The following, when copied and pasted directly into R works fine:

> character_test <- function() print("R同时也被称为GNU S是一个强烈的功能性语言和环境,探索统计数据集,使许多从自定义数据图形显示...")
> character_test()
[1] "R同时也被称为GNU S是一个强烈的功能性语言和环境,探索统计数据集,使许多从自定义数据图形显示..."

However, if I make a file called character_test.R containing the EXACT SAME code, save it in UTF-8 encoding (so as to retain the special Chinese characters), then when I source() it in R, I get the following error:

> source(file="C:\\Users\\Tony\\Desktop\\character_test.R", encoding = "UTF-8")
Error in source(file = "C:\\Users\\Tony\\Desktop\\character_test.R", encoding = "utf-8") : 
  C:\Users\Tony\Desktop\character_test.R:3:0: unexpected end of input
1: character.test <- function() print("R
2: 
  ^
In addition: Warning message:
In source(file = "C:\\Users\\Tony\\Desktop\\character_test.R", encoding = "UTF-8") :
  invalid input found on input connection 'C:\Users\Tony\Desktop\character_test.R'

Any help you can offer in solving and helping me to understand what is going on here would be much appreciated.

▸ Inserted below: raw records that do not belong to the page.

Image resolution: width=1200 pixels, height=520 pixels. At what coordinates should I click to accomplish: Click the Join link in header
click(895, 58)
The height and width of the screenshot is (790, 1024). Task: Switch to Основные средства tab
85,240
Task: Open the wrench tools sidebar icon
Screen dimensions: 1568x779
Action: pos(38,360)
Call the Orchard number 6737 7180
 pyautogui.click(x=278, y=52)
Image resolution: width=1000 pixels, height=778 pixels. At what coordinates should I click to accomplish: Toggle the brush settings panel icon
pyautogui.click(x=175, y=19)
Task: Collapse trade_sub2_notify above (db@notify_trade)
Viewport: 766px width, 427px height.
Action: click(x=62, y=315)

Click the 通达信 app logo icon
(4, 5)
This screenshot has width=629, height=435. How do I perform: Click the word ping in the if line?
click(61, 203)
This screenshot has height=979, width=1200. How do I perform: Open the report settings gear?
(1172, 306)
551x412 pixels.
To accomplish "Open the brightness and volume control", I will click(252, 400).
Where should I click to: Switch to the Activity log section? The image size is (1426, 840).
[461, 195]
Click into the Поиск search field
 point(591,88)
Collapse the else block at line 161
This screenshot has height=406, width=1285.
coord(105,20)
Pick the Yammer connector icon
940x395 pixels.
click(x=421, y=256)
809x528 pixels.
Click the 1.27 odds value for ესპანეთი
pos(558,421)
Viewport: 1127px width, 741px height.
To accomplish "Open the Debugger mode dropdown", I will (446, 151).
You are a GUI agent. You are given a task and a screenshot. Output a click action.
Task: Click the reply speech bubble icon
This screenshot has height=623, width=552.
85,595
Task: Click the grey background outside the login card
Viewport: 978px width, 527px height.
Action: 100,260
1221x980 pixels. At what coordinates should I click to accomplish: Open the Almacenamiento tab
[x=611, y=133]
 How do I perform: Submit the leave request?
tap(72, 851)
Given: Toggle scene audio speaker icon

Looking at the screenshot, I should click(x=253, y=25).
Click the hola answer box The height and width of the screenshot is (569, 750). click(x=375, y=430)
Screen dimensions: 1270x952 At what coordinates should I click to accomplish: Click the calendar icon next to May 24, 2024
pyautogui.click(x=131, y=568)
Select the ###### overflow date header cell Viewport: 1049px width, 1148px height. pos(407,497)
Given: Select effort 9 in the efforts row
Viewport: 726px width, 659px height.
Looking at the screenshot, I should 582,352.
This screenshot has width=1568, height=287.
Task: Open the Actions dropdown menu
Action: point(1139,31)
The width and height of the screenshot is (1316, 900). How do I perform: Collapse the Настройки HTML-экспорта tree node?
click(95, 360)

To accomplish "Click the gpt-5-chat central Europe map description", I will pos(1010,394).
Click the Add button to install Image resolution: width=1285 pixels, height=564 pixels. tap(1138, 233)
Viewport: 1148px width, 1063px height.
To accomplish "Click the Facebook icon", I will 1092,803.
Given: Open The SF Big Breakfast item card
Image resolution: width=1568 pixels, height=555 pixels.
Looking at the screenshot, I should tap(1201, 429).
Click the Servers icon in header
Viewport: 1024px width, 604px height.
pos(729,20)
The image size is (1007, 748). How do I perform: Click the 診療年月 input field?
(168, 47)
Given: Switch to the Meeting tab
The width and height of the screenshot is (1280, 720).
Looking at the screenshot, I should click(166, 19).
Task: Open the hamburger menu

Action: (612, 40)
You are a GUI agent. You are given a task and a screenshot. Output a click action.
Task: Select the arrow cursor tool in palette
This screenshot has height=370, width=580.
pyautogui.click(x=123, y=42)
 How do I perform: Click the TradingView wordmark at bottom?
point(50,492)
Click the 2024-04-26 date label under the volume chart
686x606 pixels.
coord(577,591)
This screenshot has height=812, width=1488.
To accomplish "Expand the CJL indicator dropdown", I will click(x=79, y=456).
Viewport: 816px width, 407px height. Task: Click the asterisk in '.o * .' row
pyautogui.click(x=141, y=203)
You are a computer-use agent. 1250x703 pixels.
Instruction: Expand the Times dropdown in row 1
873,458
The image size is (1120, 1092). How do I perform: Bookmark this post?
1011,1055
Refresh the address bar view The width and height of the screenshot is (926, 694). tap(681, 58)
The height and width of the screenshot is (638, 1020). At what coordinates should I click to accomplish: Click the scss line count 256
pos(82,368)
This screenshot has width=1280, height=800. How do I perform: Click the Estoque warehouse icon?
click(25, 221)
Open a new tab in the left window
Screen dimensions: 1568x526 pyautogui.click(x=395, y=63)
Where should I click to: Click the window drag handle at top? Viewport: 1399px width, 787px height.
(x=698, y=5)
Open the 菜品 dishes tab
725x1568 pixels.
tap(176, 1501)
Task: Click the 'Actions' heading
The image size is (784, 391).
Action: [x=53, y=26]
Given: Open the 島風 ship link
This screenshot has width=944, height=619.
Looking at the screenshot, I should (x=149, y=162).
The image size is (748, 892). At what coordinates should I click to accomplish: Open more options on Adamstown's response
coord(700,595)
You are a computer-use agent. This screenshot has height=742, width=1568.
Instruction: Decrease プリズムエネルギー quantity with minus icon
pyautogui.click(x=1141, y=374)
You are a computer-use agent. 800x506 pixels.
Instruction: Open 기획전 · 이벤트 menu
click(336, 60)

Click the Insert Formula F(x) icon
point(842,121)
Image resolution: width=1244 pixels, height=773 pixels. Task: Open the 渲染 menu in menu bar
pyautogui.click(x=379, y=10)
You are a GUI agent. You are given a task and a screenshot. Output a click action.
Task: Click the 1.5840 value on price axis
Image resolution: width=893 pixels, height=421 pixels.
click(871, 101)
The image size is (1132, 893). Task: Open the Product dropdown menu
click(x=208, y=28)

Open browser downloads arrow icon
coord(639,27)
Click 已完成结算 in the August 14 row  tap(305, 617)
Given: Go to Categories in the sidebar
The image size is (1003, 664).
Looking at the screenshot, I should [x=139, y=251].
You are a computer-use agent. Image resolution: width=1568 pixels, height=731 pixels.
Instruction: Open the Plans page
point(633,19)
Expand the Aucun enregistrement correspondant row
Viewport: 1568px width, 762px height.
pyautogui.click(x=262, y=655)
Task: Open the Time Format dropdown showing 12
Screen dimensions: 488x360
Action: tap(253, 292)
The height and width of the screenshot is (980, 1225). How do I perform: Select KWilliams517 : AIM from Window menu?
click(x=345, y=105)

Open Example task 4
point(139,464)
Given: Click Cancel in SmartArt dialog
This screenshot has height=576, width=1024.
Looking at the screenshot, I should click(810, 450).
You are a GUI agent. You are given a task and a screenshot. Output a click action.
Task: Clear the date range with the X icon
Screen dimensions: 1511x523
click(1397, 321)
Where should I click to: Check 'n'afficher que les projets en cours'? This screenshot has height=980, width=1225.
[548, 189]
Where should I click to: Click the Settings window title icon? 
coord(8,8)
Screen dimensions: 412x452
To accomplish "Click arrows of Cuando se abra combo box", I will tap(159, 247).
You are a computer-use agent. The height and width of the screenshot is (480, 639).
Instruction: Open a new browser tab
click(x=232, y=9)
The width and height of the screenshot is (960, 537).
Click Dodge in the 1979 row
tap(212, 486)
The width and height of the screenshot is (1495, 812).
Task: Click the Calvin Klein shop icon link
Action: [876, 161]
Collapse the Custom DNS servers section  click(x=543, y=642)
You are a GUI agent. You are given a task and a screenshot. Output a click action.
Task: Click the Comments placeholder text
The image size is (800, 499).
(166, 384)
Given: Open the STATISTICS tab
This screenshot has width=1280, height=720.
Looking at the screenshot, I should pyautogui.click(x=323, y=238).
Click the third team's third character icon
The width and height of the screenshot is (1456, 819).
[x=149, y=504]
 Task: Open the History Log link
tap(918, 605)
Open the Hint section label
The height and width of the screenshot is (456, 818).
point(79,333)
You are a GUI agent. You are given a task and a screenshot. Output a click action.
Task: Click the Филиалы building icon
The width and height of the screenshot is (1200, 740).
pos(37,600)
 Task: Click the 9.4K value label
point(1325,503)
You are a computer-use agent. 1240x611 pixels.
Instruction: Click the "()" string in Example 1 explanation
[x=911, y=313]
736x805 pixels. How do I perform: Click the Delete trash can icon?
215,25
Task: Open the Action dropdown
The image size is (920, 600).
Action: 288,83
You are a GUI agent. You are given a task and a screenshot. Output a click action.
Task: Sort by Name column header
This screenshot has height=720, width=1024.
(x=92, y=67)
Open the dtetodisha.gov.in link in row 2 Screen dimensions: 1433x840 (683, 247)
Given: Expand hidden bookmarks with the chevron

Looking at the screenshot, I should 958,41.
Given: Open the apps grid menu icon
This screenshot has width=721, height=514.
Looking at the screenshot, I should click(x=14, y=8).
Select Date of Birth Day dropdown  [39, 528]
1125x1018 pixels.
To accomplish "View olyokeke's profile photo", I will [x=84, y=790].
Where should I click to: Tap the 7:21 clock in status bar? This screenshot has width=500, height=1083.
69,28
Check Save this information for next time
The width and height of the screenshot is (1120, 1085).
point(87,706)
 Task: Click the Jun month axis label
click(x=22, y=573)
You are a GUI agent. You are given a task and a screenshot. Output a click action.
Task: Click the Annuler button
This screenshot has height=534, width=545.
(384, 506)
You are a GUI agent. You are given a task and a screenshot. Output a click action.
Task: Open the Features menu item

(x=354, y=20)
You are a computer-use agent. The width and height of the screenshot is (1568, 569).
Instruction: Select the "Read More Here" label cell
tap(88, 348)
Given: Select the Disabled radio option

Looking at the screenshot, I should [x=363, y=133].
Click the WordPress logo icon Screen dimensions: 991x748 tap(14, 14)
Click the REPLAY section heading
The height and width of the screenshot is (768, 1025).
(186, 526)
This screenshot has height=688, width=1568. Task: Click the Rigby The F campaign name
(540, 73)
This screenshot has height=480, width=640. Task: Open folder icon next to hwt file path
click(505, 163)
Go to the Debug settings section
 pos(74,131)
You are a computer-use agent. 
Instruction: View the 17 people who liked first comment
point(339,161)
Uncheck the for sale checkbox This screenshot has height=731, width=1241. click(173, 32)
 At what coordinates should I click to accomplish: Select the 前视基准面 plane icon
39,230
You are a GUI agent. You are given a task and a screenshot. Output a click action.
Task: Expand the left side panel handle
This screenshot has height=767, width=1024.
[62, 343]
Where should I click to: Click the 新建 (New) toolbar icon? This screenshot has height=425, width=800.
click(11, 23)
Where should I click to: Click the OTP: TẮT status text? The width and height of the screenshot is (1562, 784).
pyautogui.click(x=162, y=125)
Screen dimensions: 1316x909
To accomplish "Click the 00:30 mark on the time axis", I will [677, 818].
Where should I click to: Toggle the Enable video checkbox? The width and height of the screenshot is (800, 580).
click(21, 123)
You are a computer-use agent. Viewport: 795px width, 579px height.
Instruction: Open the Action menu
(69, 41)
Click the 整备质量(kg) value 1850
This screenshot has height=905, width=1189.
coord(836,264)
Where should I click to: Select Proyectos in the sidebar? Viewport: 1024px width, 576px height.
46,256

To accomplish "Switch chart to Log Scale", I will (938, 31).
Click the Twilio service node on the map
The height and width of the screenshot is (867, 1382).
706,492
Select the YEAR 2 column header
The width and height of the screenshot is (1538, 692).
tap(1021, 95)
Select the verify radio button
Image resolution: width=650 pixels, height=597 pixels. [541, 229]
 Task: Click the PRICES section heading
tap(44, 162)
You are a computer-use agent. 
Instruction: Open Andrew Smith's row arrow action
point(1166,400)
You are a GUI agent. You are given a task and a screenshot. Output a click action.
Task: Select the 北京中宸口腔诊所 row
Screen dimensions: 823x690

> sessionInfo() # Windows 7 Pro x64
R version 2.12.1 (2010-12-16)
Platform: x86_64-pc-mingw32/x64 (64-bit)

locale:
[1] LC_COLLATE=English_United Kingdom.1252 
[2] LC_CTYPE=English_United Kingdom.1252   
[3] LC_MONETARY=English_United Kingdom.1252
[4] LC_NUMERIC=C                           
[5] LC_TIME=English_United Kingdom.1252    

attached base packages:
[1] stats     graphics  grDevices utils     datasets  methods  
[7] base     

loaded via a namespace (and not attached):
[1] tools_2.12.1

and

> l10n_info()
$MBCS
[1] FALSE

$`UTF-8`
[1] FALSE

$`Latin-1`
[1] TRUE

$codepage
[1] 1252
Bernd Elkemann
  • 23,242
  • 4
  • 37
  • 66
Tony Breyal
  • 5,338
  • 3
  • 29
  • 49
  • 1
    Well, it seems to work well here. I run Linux with an UTF-8 locale. Maybe the problem comes from the locale on your system. Did you try to change it to an UTF-8 one ? – juba Feb 17 '11 at 19:05
  • Works on MacOS 10.6.6 as well. – ayman Feb 17 '11 at 22:31
  • @juba How would I go about changing R on windows to a UTF-8 local? – Tony Breyal Feb 18 '11 at 11:19
  • Well, my knowledge of Windows is quite limited, but maybe you can take a look at the `Sys.setlocale` R function, and find some informations in the R installation and administration guide : http://cran.r-project.org/doc/manuals/R-admin.html#Locales – juba Feb 18 '11 at 11:45
  • 1
    @juba - many thanks, but even after looking at that otherwise rather useful document, I can't see how to set it to a utf-8 local. – Tony Breyal Feb 21 '11 at 12:14
  • How did you create the file, and how do you know it's really in UTF-8 format? Do you know the characters in that file are correctly encoded? – hadley Feb 21 '11 at 16:55
  • @hadley file was created in notepad and saved by changing the encoding from ANSI to UTF-8. – Tony Breyal Feb 21 '11 at 19:28
  • @hadley I'm sure this is an R on Windows thing, it will work fine on Linux I'm sure. The file I've been working with (you can see it in my answer) just came from copying some sample Unicode text from some website offer such a thing. These text editors (Notepad, Notepad2, Notepad++), they can all encode UTF-8 easily enough. All this talk of locales seems bizarre to me (I'm just a Windows developer). On Windows you no longer worry about locales because we've stopped using the old ANSI API calls. Text is UTF-16LE and it all just works. I can't understand why there is a problem! – David Heffernan Feb 21 '11 at 20:19

7 Answers7

40

On R/Windows, source runs into problems with any UTF-8 characters that can't be represented in the current locale (or ANSI Code Page in Windows-speak). And unfortunately Windows doesn't have UTF-8 available as an ANSI code page--Windows has a technical limitation that ANSI code pages can only be one- or two-byte-per-character encodings, not variable-byte encodings like UTF-8.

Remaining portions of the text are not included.